MASCOT: Analyzing Malware Evolution Through A Well-Curated Source Code Dataset
Bojing Li, Duo Zhong, Dharani Nadendla, Gabriel Terceros, Prajna Bhandar, Raguvir S, Charles Nicholas
TL;DR
The paper introduces MASCOT, a large manually reviewed malware source-code dataset and a dual-analysis framework combining software engineering metrics with malware genealogy to study evolution. It provides eight labels per specimen, timestamps, and a visualization toolkit to analyze evolution from both macro and fine-grained perspectives. Key findings show increasing standardization and complexity in malware development, with modern samples being smaller yet higher-quality, and that code reuse propagates vulnerabilities across lineages. The dataset and tools enable reproducible malware-evolution research and offer practical insights for defenders through fine-grained code-reuse and vulnerability inheritance analyses.
Abstract
In recent years, the explosion of malware and extensive code reuse have formed complex evolutionary connections among malware specimens. The rapid pace of development makes it challenging for existing studies to characterize recent evolutionary trends. In addition, intuitive tools to untangle these intricate connections between malware specimens or categories are urgently needed. This paper introduces a manually-reviewed malware source code dataset containing 6032 specimens.
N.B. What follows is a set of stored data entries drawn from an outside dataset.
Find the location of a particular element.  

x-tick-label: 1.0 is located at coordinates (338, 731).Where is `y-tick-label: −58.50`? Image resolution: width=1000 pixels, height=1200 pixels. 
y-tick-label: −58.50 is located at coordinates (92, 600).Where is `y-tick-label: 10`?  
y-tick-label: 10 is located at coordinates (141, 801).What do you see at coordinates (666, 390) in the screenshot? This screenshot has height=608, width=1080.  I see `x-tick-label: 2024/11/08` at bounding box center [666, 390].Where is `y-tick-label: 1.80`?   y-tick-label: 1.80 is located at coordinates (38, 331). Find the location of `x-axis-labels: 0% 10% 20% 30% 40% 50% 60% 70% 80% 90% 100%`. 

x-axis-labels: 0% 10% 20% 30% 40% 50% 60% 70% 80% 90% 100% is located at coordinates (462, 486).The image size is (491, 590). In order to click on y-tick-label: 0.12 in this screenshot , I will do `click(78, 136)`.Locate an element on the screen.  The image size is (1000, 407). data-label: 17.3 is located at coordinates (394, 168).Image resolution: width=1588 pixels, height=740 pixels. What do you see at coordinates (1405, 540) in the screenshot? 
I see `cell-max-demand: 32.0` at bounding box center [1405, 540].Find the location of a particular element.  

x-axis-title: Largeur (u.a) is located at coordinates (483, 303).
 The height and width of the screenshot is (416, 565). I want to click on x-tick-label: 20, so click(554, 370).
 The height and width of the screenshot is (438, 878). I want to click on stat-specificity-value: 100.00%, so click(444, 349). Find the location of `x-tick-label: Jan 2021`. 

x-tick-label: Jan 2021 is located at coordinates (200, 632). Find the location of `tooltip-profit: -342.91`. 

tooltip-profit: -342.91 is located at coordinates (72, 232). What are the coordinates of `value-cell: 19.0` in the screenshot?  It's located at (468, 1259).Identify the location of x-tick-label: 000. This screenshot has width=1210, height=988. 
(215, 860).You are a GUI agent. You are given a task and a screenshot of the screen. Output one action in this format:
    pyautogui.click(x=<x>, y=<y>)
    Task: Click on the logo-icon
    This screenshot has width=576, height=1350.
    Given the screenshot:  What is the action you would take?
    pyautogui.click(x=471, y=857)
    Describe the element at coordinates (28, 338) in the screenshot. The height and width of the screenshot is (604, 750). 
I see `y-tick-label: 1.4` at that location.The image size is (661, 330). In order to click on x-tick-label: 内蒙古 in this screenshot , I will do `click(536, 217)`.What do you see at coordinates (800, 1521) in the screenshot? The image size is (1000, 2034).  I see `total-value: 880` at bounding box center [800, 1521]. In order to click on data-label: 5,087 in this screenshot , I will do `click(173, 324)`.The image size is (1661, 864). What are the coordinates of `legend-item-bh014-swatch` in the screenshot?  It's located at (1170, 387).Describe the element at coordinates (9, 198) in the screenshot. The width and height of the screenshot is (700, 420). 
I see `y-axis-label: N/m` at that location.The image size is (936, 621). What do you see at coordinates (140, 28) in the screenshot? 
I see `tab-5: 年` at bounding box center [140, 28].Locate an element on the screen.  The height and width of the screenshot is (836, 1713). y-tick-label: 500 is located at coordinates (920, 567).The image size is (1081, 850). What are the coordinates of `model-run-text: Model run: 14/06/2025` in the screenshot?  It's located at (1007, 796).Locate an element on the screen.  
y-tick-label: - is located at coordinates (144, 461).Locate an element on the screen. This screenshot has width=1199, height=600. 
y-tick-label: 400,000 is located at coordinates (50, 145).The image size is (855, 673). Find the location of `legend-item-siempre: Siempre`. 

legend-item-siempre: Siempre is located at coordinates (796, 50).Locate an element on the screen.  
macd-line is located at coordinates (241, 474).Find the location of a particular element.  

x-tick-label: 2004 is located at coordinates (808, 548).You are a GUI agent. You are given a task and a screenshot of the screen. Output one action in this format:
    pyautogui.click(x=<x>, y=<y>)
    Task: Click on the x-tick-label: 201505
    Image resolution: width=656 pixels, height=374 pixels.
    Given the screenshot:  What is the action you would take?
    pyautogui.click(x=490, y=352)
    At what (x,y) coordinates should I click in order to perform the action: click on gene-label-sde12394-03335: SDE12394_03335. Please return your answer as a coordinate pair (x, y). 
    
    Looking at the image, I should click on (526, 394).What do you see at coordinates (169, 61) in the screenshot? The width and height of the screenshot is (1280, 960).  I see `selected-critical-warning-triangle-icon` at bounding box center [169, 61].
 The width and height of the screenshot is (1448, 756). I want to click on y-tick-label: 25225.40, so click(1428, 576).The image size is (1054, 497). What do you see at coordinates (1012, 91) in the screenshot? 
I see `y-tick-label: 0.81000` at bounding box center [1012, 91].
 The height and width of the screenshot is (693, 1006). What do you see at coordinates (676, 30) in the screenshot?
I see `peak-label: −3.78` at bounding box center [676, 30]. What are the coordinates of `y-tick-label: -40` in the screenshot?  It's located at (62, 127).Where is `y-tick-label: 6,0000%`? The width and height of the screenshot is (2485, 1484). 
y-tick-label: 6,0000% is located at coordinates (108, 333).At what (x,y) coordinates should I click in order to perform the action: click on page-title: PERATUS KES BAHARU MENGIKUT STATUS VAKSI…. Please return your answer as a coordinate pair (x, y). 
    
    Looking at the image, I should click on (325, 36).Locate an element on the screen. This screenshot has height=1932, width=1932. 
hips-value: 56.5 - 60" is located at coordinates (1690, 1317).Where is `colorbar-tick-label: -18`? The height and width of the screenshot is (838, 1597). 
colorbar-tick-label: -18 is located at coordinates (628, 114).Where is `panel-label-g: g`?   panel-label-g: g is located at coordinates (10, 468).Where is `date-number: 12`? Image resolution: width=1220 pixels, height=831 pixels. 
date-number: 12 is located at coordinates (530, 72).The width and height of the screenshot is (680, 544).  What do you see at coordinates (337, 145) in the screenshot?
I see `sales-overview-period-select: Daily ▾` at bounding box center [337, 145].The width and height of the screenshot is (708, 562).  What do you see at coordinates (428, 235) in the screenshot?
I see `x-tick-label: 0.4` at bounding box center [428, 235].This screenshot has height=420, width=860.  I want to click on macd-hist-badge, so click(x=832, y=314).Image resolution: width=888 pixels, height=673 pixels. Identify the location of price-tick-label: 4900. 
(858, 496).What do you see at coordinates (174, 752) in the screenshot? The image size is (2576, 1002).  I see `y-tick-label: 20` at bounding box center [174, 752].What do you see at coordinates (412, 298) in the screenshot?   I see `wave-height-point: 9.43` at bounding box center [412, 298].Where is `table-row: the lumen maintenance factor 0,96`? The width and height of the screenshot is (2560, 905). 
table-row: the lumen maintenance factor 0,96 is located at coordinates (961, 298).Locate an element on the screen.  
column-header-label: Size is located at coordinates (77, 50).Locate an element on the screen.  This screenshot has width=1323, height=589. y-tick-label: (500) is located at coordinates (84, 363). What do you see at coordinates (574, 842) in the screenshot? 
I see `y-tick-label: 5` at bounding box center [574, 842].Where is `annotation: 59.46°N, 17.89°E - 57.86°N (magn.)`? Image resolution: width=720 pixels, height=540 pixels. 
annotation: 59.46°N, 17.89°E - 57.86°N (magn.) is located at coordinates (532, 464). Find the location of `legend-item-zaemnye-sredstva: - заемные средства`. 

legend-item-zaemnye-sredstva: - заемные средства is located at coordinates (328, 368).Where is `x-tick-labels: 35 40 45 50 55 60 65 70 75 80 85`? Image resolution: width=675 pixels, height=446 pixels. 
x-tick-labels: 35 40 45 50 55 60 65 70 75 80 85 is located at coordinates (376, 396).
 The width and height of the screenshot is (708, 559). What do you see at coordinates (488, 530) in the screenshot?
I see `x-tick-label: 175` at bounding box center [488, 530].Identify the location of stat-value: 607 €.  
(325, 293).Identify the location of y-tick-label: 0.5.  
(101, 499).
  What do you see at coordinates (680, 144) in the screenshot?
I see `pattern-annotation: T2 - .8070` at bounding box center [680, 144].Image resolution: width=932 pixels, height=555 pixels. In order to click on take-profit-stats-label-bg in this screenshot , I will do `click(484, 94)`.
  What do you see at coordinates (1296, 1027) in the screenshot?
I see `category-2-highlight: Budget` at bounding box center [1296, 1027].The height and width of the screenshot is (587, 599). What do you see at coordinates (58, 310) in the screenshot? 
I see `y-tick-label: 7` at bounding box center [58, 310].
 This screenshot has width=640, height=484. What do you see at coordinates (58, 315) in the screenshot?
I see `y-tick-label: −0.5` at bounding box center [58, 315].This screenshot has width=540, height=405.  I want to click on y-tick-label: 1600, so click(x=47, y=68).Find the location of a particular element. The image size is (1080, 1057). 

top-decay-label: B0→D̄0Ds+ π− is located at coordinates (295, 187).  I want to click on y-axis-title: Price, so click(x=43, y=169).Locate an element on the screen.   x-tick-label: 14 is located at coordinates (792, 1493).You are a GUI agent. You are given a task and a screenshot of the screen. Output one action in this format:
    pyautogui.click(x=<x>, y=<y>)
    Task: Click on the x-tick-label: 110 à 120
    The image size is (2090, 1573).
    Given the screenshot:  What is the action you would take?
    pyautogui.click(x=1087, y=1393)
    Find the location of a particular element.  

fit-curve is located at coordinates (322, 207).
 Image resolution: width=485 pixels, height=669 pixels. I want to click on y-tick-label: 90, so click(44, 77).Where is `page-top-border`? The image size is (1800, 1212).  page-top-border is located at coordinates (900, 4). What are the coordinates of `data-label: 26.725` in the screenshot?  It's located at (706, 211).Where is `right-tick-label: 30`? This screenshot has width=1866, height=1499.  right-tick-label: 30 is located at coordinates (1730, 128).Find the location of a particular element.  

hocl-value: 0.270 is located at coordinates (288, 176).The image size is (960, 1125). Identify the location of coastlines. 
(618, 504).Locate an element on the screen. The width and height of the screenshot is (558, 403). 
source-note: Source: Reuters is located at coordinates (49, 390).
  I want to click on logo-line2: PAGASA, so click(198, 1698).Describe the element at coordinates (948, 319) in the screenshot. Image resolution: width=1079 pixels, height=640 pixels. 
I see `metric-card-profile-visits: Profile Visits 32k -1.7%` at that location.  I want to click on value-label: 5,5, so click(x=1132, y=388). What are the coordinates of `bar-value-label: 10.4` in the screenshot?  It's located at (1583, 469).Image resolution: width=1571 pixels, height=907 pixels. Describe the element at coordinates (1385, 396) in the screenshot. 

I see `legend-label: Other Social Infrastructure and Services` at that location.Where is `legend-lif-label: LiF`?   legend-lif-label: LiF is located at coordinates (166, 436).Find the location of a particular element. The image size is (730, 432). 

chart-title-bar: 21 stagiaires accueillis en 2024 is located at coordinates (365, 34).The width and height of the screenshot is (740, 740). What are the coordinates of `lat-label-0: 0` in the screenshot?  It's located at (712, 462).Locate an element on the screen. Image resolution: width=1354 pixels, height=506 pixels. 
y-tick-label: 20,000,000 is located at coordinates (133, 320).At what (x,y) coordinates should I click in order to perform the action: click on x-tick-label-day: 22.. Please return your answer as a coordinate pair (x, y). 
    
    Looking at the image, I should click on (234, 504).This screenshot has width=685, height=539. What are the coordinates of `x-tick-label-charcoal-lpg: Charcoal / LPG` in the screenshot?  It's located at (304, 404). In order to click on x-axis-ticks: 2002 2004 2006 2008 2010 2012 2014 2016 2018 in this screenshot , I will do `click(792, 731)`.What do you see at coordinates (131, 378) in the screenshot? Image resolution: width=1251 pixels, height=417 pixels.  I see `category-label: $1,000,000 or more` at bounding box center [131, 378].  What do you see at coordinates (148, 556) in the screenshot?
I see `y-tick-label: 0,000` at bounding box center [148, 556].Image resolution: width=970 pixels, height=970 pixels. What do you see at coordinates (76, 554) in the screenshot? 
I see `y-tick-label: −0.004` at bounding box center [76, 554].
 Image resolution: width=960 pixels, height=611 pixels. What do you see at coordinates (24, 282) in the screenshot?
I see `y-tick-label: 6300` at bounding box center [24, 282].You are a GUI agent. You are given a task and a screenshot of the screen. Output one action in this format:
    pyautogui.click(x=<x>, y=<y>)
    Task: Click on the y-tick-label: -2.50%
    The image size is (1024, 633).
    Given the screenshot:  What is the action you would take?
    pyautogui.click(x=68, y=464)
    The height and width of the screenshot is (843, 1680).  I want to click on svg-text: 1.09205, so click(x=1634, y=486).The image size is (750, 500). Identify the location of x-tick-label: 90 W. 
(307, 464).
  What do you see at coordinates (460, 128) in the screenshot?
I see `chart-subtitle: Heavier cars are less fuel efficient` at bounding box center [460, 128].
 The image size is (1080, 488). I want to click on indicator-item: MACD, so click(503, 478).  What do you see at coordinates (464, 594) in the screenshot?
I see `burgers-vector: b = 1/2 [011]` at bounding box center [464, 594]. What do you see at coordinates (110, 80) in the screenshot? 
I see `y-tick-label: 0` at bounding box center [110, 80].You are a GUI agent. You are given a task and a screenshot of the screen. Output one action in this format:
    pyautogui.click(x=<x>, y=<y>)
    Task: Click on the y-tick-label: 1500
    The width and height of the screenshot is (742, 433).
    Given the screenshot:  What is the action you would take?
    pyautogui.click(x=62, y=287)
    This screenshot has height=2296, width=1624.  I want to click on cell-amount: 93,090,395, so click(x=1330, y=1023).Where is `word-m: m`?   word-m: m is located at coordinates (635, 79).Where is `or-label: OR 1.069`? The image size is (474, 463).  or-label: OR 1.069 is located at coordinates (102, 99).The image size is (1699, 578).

Building on and extending current research from a software engineering perspective, we systematically evaluate the scale, development costs, code quality, as well as security and dependencies of modern malware. We further introduce a multi-view genealogy analysis to clarify malware connections: at an overall view, this analysis quantifies the strength and direction of connections among specimens and categories; at a detailed view, it traces the evolutionary histories of individual specimens. Experimental results indicate that, despite persistent shortcomings in code quality, malware specimens exhibit an increasing complexity and standardization, in step with the development of mainstream software engineering practices. Meanwhile, our genealogy analysis intuitively reveals lineage expansion and evolution driven by code reuse, providing new evidence and tools for understanding the formation and evolution of the malware ecosystem.